Ovviamente, l’esistenza di queste regolamentazioni è in molti casi del tutto legittima e desiderabile: si tratta di misure che tutelano la salute dei consumatori e dei lavoratori che utilizzano determinati prodotti, e che limitano la circolazione e l’utilizzo di prodotti che, non rispettando alcune regole, vengono ritenuti poco sicuri. Non casualmente, la Commissione europea insiste sul fatto che l’accordo con gli USA non sarà una corsa al ribasso, dato che per l’Europa la tutela della sicurezza dei propri cittadini (come consumatori e come lavoratori) e dell’ambiente sono priorità assolute. Quindi l’accordo non deve abbassare queste tutele. Anche negli USA, alcune lobbies appaiono preoccupate per problemi analoghi. La questione quindi relativa alla riduzione delle barriere non tariffarie non riguarda l’eliminazione di queste misure, ma piuttosto la loro armonizzazione tra i paesi coinvolti. Il costo aggiuntivo per le imprese nell’accedere a un mercato estero regolamentato è dato soprattutto dalla differenza nelle regole e nelle procedure. Questo purtroppo non semplifica le trattative, perché come procedere verso un’armonizzazione accettata da entrambe le parti non è assolutamente chiaro. La posta in gioco però è molto alta, non solo per le potenziali ricadute commerciali del raggiungimento di un accordo in queste materie che faciliterebbe gli scambi. Se EU e USA riuscissero a creare una convergenza sulle regolamentazioni adottate e sul riconoscimento degli standards, questo potrebbe creare un precedente di notevole importanza anche per futuri accordi internazionali, e aprire la strada a una nuova generazione di negoziazioni tra paesi anche a livello multilaterale.

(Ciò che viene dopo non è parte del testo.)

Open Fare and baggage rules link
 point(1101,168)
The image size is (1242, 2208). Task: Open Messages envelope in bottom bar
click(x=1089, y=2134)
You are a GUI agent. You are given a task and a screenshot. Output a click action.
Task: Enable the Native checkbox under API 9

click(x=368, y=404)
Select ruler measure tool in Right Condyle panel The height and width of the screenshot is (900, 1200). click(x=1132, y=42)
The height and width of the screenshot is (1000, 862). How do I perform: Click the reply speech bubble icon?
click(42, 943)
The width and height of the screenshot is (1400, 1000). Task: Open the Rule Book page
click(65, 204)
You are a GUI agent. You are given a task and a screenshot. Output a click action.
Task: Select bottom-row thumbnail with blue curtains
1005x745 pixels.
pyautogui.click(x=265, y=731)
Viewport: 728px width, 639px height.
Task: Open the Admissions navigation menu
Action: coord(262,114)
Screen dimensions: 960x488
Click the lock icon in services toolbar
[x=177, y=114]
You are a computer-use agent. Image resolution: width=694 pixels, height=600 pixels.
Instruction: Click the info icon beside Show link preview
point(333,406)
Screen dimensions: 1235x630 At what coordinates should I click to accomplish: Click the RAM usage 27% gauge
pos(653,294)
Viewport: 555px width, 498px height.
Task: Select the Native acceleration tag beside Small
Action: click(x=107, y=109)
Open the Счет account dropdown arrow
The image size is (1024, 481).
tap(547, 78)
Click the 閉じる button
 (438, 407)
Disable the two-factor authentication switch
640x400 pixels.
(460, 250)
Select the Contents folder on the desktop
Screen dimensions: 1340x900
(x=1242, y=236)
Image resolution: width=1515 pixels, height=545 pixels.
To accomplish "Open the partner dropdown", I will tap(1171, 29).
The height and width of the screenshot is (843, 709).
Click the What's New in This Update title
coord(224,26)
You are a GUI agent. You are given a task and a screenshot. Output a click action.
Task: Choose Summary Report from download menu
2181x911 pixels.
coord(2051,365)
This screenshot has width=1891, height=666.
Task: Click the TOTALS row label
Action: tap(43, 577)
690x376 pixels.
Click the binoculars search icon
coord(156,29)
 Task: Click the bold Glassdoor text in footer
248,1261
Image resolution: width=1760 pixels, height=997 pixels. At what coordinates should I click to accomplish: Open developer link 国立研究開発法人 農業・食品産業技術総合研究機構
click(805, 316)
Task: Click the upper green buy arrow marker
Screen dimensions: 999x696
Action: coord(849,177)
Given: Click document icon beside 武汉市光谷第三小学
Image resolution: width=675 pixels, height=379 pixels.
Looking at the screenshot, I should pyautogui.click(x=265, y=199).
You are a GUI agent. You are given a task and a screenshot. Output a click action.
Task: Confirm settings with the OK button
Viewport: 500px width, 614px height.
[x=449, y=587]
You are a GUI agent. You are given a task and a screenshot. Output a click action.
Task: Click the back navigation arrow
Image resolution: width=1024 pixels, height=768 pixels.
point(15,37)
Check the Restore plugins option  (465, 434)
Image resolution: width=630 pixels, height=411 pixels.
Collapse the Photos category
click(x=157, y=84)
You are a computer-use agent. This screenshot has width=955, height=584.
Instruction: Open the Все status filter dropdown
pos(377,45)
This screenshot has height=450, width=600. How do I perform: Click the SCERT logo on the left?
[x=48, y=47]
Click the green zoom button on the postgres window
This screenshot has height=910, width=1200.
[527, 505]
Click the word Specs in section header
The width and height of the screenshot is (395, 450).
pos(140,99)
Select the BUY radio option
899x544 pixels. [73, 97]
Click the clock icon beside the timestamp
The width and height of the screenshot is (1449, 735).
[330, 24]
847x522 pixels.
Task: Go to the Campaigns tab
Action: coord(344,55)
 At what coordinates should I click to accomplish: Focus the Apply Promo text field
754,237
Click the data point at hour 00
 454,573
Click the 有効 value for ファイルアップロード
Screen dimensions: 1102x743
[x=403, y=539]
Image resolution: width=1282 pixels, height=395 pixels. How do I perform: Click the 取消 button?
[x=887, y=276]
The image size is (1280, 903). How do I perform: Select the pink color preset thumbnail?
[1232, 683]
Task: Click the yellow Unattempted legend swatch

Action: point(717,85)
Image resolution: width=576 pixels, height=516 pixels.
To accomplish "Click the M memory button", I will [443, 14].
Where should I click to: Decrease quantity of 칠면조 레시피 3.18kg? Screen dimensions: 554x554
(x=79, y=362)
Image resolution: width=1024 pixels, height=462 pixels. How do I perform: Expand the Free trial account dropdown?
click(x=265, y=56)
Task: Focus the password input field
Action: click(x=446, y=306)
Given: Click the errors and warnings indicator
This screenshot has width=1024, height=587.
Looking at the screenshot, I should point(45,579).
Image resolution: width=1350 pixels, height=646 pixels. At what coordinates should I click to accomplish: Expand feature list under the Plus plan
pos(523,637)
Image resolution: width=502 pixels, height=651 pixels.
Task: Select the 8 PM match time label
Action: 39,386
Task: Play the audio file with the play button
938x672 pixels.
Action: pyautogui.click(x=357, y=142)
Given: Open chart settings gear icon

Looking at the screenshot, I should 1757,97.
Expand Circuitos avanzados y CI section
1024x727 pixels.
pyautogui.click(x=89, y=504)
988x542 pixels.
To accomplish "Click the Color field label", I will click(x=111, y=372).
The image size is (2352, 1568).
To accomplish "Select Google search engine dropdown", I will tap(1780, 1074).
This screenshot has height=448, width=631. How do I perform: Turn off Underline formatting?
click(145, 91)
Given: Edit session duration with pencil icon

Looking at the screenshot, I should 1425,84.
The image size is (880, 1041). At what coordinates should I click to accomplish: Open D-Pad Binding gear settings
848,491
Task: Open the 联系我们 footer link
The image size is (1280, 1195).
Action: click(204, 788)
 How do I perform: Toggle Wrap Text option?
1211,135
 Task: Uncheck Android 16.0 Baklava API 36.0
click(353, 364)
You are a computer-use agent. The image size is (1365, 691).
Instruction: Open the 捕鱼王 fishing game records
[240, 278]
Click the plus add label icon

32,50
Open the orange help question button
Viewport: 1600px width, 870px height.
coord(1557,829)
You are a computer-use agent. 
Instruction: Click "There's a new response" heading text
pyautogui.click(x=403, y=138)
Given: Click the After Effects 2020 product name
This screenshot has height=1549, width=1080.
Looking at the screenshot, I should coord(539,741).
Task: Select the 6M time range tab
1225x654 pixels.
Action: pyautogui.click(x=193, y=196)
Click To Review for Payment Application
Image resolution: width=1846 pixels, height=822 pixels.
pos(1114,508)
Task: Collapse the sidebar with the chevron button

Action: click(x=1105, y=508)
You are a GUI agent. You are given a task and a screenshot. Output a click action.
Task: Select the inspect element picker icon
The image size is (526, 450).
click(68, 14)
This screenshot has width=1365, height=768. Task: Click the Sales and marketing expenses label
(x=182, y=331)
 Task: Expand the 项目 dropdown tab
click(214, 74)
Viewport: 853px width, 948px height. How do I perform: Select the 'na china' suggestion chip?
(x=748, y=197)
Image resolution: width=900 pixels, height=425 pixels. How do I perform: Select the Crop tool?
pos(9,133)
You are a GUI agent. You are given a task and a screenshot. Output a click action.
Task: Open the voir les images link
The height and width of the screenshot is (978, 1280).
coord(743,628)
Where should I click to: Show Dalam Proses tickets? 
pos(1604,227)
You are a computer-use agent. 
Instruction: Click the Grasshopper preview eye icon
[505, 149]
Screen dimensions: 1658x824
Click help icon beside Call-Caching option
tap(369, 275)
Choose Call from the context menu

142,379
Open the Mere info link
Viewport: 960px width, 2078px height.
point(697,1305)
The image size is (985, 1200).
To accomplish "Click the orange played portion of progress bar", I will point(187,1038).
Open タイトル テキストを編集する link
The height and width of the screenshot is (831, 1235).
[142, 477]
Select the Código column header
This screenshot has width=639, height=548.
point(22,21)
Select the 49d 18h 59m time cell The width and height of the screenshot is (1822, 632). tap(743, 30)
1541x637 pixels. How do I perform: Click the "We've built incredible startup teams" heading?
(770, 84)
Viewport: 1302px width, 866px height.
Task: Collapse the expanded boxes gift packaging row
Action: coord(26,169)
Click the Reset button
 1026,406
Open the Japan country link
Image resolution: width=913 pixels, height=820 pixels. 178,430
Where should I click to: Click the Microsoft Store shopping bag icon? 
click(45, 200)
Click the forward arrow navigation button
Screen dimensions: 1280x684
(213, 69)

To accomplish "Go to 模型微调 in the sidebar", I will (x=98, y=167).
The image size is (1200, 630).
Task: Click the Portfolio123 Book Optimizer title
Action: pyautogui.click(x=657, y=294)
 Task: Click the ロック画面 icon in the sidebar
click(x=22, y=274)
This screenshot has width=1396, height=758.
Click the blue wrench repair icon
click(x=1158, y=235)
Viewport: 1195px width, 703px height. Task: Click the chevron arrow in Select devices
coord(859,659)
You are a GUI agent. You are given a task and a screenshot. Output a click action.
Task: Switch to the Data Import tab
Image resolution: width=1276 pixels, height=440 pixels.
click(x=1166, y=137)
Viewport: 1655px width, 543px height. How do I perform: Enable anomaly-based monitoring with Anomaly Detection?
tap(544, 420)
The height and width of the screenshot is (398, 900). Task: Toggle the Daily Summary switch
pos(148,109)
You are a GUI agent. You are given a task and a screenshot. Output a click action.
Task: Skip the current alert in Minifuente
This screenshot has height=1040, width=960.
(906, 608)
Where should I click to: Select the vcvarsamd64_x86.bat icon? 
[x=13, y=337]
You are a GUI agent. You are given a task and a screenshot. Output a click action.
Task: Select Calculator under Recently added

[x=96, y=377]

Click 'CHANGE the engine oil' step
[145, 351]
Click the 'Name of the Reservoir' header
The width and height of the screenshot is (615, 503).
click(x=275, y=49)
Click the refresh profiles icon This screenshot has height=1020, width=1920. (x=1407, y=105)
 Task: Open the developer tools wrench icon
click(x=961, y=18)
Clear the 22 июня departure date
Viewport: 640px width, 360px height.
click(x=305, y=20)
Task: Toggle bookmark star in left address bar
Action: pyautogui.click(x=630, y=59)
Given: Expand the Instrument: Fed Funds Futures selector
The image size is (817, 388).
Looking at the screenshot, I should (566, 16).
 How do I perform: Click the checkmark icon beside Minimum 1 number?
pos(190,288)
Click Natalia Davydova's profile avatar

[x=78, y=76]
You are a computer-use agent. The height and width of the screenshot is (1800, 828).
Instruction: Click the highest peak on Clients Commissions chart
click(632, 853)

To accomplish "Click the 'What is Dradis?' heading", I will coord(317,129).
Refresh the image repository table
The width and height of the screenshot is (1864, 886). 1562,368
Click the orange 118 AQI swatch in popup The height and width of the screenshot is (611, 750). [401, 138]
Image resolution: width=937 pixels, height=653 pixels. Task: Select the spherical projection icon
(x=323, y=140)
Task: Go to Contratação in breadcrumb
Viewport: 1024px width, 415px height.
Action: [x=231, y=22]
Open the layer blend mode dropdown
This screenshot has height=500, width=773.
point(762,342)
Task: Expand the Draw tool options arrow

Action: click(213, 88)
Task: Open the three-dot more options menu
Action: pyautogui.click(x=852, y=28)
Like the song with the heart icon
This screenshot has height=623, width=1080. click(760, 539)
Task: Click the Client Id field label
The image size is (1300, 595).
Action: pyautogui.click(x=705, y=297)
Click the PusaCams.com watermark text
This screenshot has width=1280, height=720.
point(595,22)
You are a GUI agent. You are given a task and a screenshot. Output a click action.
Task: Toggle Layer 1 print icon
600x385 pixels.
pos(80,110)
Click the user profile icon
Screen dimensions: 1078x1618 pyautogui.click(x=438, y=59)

Per l’EU, la complessità negoziale deriva anche dalla sua stessa struttura. L’EU ha competenza esclusiva sulla politica commerciale dei suoi membri, ma non sempre all’interno dell’EU è facile raggiungere la convergenza sulle decisioni di politica commerciale, che vanno approvate dalla maggioranza. Ciò deriva dal fatto che gli interessi dei vari paesi possono essere diversi, con preoccupazioni specifiche su alcuni ambiti da tutelare. Questi problemi sono già emersi nell’ambito delle trattative TTIP, per esempio con la Francia, che ha chiesto di escludere dalle trattative alcuni prodotti culturali, o con la centralità posta dall’Italia sul riconoscimento dell’identificazione geografica di provenienza dei prodotti alimentari. Per via delle differenze esistenti nelle strutture produttive dell’EU, ci si aspettano anche ricadute differenziate tra i vari paesi in termini di potenziamento dei loro scambi, qualsiasi sia l’accordo eventualmente raggiunto. Anche in vista di ciò i paesi EU hanno posizioni negoziali non perfettamente allineate.
Vi è dunque ancora una notevole incertezza sui possibili contenuti dell’accordo TTIP, e anche sul suo effettivo raggiungimento in tempi ragionevoli. Nonostante ciò, gli studi che sono stati fatti nel’ultimo anno per stimare gli effetti dell’accordo sono unanimi nel mostrare effetti positivi sia in termini di aumento degli scambi tra le due aree, sia in termini di crescita dell’attività economica e dei redditi. E questo sia per i paesi EU che per gli USA (e, questione non secondaria, senza danni per gli altri paesi fuori dall’accordo). Gli studi fatti sottolineano anche come l’entità dei benefici dipenda in modo cruciale dal livello di liberalizzazione raggiunto, e come la semplice eliminazione delle tariffe produca effetti positivi, ma limitati. La parte più significativa del beneficio verrebbe invece dall’eliminazione delle barriere non tariffarie e frizionali.